SOURCE MATERIAL: Begin
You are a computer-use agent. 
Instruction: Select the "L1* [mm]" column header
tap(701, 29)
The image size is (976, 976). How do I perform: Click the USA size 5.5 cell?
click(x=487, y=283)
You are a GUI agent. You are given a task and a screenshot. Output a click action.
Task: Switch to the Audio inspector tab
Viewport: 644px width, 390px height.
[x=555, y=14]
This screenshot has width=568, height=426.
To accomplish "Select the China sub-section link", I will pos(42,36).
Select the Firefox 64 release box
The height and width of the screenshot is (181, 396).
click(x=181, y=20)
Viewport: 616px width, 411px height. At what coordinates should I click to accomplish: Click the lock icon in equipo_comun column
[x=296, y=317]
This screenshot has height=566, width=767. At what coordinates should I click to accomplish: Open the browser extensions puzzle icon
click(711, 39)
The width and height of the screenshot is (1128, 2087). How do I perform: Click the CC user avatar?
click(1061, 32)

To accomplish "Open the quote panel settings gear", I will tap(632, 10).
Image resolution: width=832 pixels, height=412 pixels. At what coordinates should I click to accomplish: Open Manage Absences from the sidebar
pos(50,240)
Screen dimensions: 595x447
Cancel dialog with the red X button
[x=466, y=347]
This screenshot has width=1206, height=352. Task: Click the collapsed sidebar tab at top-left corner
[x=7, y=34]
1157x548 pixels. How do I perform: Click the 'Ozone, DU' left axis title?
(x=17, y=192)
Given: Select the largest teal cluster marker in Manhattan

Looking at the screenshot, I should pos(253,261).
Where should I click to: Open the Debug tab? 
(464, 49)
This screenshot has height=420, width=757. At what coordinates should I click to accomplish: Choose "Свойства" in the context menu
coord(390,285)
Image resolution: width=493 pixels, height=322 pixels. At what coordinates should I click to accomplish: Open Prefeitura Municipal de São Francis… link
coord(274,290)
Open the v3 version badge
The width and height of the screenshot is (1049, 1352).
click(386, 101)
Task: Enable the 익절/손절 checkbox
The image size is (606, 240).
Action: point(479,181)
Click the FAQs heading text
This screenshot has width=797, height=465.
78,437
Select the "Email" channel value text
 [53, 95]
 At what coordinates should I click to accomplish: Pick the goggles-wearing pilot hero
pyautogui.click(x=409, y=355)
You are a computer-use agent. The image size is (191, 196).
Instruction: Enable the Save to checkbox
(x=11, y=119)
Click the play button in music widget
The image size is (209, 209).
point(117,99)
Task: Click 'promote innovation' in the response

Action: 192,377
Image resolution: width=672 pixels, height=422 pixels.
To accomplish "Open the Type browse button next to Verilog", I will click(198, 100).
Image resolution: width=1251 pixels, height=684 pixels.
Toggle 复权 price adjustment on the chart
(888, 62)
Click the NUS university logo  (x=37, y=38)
SOURCE MATERIAL: End
* **WORK REQUIRED**: All the data must be duplicated exactly, with nothing added or removed.

* **TASK RESPONSE**:
You are a computer-use agent. 
Instruction: Select the "L1* [mm]" column header
tap(701, 29)
The image size is (976, 976). How do I perform: Click the USA size 5.5 cell?
click(x=487, y=283)
You are a GUI agent. You are given a task and a screenshot. Output a click action.
Task: Switch to the Audio inspector tab
Viewport: 644px width, 390px height.
[x=555, y=14]
This screenshot has width=568, height=426.
To accomplish "Select the China sub-section link", I will pos(42,36).
Select the Firefox 64 release box
The height and width of the screenshot is (181, 396).
click(x=181, y=20)
Viewport: 616px width, 411px height. At what coordinates should I click to accomplish: Click the lock icon in equipo_comun column
[x=296, y=317]
This screenshot has height=566, width=767. At what coordinates should I click to accomplish: Open the browser extensions puzzle icon
click(711, 39)
The width and height of the screenshot is (1128, 2087). How do I perform: Click the CC user avatar?
click(1061, 32)

To accomplish "Open the quote panel settings gear", I will tap(632, 10).
Image resolution: width=832 pixels, height=412 pixels. At what coordinates should I click to accomplish: Open Manage Absences from the sidebar
pos(50,240)
Screen dimensions: 595x447
Cancel dialog with the red X button
[x=466, y=347]
This screenshot has width=1206, height=352. Task: Click the collapsed sidebar tab at top-left corner
[x=7, y=34]
1157x548 pixels. How do I perform: Click the 'Ozone, DU' left axis title?
(x=17, y=192)
Given: Select the largest teal cluster marker in Manhattan

Looking at the screenshot, I should pos(253,261).
Where should I click to: Open the Debug tab? 
(464, 49)
This screenshot has height=420, width=757. At what coordinates should I click to accomplish: Choose "Свойства" in the context menu
coord(390,285)
Image resolution: width=493 pixels, height=322 pixels. At what coordinates should I click to accomplish: Open Prefeitura Municipal de São Francis… link
coord(274,290)
Open the v3 version badge
The width and height of the screenshot is (1049, 1352).
click(386, 101)
Task: Enable the 익절/손절 checkbox
The image size is (606, 240).
Action: point(479,181)
Click the FAQs heading text
This screenshot has width=797, height=465.
78,437
Select the "Email" channel value text
 [53, 95]
 At what coordinates should I click to accomplish: Pick the goggles-wearing pilot hero
pyautogui.click(x=409, y=355)
You are a computer-use agent. The image size is (191, 196).
Instruction: Enable the Save to checkbox
(x=11, y=119)
Click the play button in music widget
The image size is (209, 209).
point(117,99)
Task: Click 'promote innovation' in the response

Action: 192,377
Image resolution: width=672 pixels, height=422 pixels.
To accomplish "Open the Type browse button next to Verilog", I will click(198, 100).
Image resolution: width=1251 pixels, height=684 pixels.
Toggle 复权 price adjustment on the chart
(888, 62)
Click the NUS university logo  (x=37, y=38)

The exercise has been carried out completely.